Word and element locating listing:
— Start —

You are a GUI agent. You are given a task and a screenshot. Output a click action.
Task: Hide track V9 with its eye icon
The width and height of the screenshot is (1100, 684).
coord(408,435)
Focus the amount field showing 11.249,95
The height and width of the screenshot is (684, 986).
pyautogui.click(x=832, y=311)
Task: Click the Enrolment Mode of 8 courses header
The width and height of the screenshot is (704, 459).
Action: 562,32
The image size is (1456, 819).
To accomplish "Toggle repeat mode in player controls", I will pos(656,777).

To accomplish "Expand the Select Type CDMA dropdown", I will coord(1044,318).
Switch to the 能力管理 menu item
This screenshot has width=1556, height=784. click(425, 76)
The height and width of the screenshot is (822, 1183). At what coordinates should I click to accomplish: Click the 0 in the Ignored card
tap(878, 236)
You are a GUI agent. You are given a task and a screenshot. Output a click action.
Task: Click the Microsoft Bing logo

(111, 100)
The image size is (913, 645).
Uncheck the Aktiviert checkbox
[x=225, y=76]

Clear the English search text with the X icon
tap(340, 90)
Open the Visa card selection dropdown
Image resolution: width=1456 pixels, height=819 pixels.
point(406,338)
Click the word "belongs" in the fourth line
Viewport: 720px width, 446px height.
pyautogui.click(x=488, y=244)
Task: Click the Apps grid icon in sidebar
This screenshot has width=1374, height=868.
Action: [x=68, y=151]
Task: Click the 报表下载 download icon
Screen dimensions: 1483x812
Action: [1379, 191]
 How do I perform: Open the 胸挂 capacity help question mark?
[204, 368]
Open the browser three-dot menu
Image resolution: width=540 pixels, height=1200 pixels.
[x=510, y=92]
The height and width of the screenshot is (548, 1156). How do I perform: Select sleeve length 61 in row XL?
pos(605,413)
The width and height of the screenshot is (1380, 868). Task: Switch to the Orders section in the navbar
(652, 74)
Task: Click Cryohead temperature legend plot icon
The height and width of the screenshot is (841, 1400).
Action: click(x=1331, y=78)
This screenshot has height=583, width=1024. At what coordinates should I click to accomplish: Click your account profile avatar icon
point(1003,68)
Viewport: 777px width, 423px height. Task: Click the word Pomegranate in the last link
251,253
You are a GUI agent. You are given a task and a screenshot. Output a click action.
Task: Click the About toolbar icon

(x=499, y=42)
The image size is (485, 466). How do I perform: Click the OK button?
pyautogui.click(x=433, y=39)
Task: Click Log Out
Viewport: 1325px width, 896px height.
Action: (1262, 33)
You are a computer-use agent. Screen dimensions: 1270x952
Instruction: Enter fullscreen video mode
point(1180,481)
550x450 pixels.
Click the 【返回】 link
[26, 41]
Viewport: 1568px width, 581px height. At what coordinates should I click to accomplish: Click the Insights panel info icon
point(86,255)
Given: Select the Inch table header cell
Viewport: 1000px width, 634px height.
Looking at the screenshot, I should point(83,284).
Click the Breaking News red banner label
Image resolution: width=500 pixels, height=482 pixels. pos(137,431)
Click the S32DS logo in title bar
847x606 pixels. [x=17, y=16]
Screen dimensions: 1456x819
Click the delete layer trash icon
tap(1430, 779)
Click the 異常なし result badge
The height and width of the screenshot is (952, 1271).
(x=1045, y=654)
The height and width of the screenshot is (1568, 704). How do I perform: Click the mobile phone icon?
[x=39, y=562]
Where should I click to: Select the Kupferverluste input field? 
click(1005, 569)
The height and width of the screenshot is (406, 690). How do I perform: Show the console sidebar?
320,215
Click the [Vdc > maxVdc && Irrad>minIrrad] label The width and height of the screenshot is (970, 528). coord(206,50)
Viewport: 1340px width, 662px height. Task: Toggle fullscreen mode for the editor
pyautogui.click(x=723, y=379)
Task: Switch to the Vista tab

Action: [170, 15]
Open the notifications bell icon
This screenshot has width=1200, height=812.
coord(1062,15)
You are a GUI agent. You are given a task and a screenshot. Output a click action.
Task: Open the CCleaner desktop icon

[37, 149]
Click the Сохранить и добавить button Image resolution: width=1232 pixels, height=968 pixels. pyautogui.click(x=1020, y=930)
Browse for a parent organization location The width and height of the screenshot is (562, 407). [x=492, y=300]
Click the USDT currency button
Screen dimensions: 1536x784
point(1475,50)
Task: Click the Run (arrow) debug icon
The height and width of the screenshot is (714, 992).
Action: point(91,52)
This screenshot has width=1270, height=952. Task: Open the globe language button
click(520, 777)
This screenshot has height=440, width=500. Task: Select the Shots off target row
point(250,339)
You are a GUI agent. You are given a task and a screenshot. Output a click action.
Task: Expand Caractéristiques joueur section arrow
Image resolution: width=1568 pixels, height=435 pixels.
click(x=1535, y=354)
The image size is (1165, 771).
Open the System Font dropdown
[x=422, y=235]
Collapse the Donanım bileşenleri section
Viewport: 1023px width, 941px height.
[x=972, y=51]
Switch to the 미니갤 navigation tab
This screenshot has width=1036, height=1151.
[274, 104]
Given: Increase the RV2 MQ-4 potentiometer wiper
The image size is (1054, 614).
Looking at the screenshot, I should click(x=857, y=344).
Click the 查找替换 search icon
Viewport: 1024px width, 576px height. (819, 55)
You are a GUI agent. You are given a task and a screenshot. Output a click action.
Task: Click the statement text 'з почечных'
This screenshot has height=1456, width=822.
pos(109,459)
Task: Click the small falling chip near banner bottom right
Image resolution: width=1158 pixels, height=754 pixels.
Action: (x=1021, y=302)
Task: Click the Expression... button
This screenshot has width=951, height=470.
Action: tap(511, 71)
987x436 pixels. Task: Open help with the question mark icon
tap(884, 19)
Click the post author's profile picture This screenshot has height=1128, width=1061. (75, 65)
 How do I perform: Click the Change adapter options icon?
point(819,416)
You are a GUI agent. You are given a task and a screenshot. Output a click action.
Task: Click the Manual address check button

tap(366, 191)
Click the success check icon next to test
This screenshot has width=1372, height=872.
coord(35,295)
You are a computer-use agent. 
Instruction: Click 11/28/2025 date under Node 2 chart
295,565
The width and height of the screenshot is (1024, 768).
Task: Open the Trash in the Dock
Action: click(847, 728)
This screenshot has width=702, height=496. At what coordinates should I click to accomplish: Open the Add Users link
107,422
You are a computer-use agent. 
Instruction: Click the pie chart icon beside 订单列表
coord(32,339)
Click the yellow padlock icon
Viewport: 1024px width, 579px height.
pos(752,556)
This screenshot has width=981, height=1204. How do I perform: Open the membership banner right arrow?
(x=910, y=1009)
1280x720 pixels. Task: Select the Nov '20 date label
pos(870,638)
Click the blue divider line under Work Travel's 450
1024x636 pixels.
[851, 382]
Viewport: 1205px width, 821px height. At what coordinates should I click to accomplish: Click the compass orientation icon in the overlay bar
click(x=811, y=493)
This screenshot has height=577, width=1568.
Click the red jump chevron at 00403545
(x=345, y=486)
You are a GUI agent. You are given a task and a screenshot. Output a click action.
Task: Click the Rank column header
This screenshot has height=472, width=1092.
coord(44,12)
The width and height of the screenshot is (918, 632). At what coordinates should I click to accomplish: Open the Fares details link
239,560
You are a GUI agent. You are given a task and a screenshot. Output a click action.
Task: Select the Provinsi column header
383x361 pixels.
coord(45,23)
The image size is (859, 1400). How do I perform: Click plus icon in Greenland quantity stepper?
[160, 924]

— End —

- [What is being asked] Reproduce the listing above in full, substituting "Return one click action" for each occurrence of "Output a click action" and leaving everything else unchanged.

- [The output]
You are a GUI agent. You are given a task and a screenshot. Return one click action.
Task: Hide track V9 with its eye icon
The width and height of the screenshot is (1100, 684).
coord(408,435)
Focus the amount field showing 11.249,95
The height and width of the screenshot is (684, 986).
pyautogui.click(x=832, y=311)
Task: Click the Enrolment Mode of 8 courses header
The width and height of the screenshot is (704, 459).
Action: 562,32
The image size is (1456, 819).
To accomplish "Toggle repeat mode in player controls", I will pos(656,777).

To accomplish "Expand the Select Type CDMA dropdown", I will coord(1044,318).
Switch to the 能力管理 menu item
This screenshot has width=1556, height=784. click(425, 76)
The height and width of the screenshot is (822, 1183). At what coordinates should I click to accomplish: Click the 0 in the Ignored card
tap(878, 236)
You are a GUI agent. You are given a task and a screenshot. Return one click action.
Task: Click the Microsoft Bing logo

(111, 100)
The image size is (913, 645).
Uncheck the Aktiviert checkbox
[x=225, y=76]

Clear the English search text with the X icon
tap(340, 90)
Open the Visa card selection dropdown
Image resolution: width=1456 pixels, height=819 pixels.
point(406,338)
Click the word "belongs" in the fourth line
Viewport: 720px width, 446px height.
pyautogui.click(x=488, y=244)
Task: Click the Apps grid icon in sidebar
This screenshot has width=1374, height=868.
Action: [x=68, y=151]
Task: Click the 报表下载 download icon
Screen dimensions: 1483x812
Action: [1379, 191]
 How do I perform: Open the 胸挂 capacity help question mark?
[204, 368]
Open the browser three-dot menu
Image resolution: width=540 pixels, height=1200 pixels.
[x=510, y=92]
The height and width of the screenshot is (548, 1156). How do I perform: Select sleeve length 61 in row XL?
pos(605,413)
The width and height of the screenshot is (1380, 868). Task: Switch to the Orders section in the navbar
(652, 74)
Task: Click Cryohead temperature legend plot icon
The height and width of the screenshot is (841, 1400).
Action: click(x=1331, y=78)
This screenshot has height=583, width=1024. At what coordinates should I click to accomplish: Click your account profile avatar icon
point(1003,68)
Viewport: 777px width, 423px height. Task: Click the word Pomegranate in the last link
251,253
You are a GUI agent. You are given a task and a screenshot. Return one click action.
Task: Click the About toolbar icon

(x=499, y=42)
The image size is (485, 466). How do I perform: Click the OK button?
pyautogui.click(x=433, y=39)
Task: Click Log Out
Viewport: 1325px width, 896px height.
Action: (1262, 33)
You are a computer-use agent. Screen dimensions: 1270x952
Instruction: Enter fullscreen video mode
point(1180,481)
550x450 pixels.
Click the 【返回】 link
[26, 41]
Viewport: 1568px width, 581px height. At what coordinates should I click to accomplish: Click the Insights panel info icon
point(86,255)
Given: Select the Inch table header cell
Viewport: 1000px width, 634px height.
Looking at the screenshot, I should point(83,284).
Click the Breaking News red banner label
Image resolution: width=500 pixels, height=482 pixels. pos(137,431)
Click the S32DS logo in title bar
847x606 pixels. [x=17, y=16]
Screen dimensions: 1456x819
Click the delete layer trash icon
tap(1430, 779)
Click the 異常なし result badge
The height and width of the screenshot is (952, 1271).
(x=1045, y=654)
The height and width of the screenshot is (1568, 704). How do I perform: Click the mobile phone icon?
[x=39, y=562]
Where should I click to: Select the Kupferverluste input field? 
click(1005, 569)
The height and width of the screenshot is (406, 690). How do I perform: Show the console sidebar?
320,215
Click the [Vdc > maxVdc && Irrad>minIrrad] label The width and height of the screenshot is (970, 528). coord(206,50)
Viewport: 1340px width, 662px height. Task: Toggle fullscreen mode for the editor
pyautogui.click(x=723, y=379)
Task: Switch to the Vista tab

Action: [170, 15]
Open the notifications bell icon
This screenshot has width=1200, height=812.
coord(1062,15)
You are a GUI agent. You are given a task and a screenshot. Return one click action.
Task: Open the CCleaner desktop icon

[37, 149]
Click the Сохранить и добавить button Image resolution: width=1232 pixels, height=968 pixels. pyautogui.click(x=1020, y=930)
Browse for a parent organization location The width and height of the screenshot is (562, 407). [x=492, y=300]
Click the USDT currency button
Screen dimensions: 1536x784
point(1475,50)
Task: Click the Run (arrow) debug icon
The height and width of the screenshot is (714, 992).
Action: point(91,52)
This screenshot has width=1270, height=952. Task: Open the globe language button
click(520, 777)
This screenshot has height=440, width=500. Task: Select the Shots off target row
point(250,339)
You are a GUI agent. You are given a task and a screenshot. Return one click action.
Task: Expand Caractéristiques joueur section arrow
Image resolution: width=1568 pixels, height=435 pixels.
click(x=1535, y=354)
The image size is (1165, 771).
Open the System Font dropdown
[x=422, y=235]
Collapse the Donanım bileşenleri section
Viewport: 1023px width, 941px height.
[x=972, y=51]
Switch to the 미니갤 navigation tab
This screenshot has width=1036, height=1151.
[274, 104]
Given: Increase the RV2 MQ-4 potentiometer wiper
The image size is (1054, 614).
Looking at the screenshot, I should click(x=857, y=344).
Click the 查找替换 search icon
Viewport: 1024px width, 576px height. (819, 55)
You are a GUI agent. You are given a task and a screenshot. Return one click action.
Task: Click the statement text 'з почечных'
This screenshot has height=1456, width=822.
pos(109,459)
Task: Click the small falling chip near banner bottom right
Image resolution: width=1158 pixels, height=754 pixels.
Action: (x=1021, y=302)
Task: Click the Expression... button
This screenshot has width=951, height=470.
Action: tap(511, 71)
987x436 pixels. Task: Open help with the question mark icon
tap(884, 19)
Click the post author's profile picture This screenshot has height=1128, width=1061. (75, 65)
 How do I perform: Click the Change adapter options icon?
point(819,416)
You are a GUI agent. You are given a task and a screenshot. Return one click action.
Task: Click the Manual address check button

tap(366, 191)
Click the success check icon next to test
This screenshot has width=1372, height=872.
coord(35,295)
You are a computer-use agent. 
Instruction: Click 11/28/2025 date under Node 2 chart
295,565
The width and height of the screenshot is (1024, 768).
Task: Open the Trash in the Dock
Action: click(847, 728)
This screenshot has width=702, height=496. At what coordinates should I click to accomplish: Open the Add Users link
107,422
You are a computer-use agent. 
Instruction: Click the pie chart icon beside 订单列表
coord(32,339)
Click the yellow padlock icon
Viewport: 1024px width, 579px height.
pos(752,556)
This screenshot has width=981, height=1204. How do I perform: Open the membership banner right arrow?
(x=910, y=1009)
1280x720 pixels. Task: Select the Nov '20 date label
pos(870,638)
Click the blue divider line under Work Travel's 450
1024x636 pixels.
[851, 382]
Viewport: 1205px width, 821px height. At what coordinates should I click to accomplish: Click the compass orientation icon in the overlay bar
click(x=811, y=493)
This screenshot has height=577, width=1568.
Click the red jump chevron at 00403545
(x=345, y=486)
You are a GUI agent. You are given a task and a screenshot. Return one click action.
Task: Click the Rank column header
This screenshot has height=472, width=1092.
coord(44,12)
The width and height of the screenshot is (918, 632). At what coordinates should I click to accomplish: Open the Fares details link
239,560
You are a GUI agent. You are given a task and a screenshot. Return one click action.
Task: Select the Provinsi column header
383x361 pixels.
coord(45,23)
The image size is (859, 1400). How do I perform: Click plus icon in Greenland quantity stepper?
[160, 924]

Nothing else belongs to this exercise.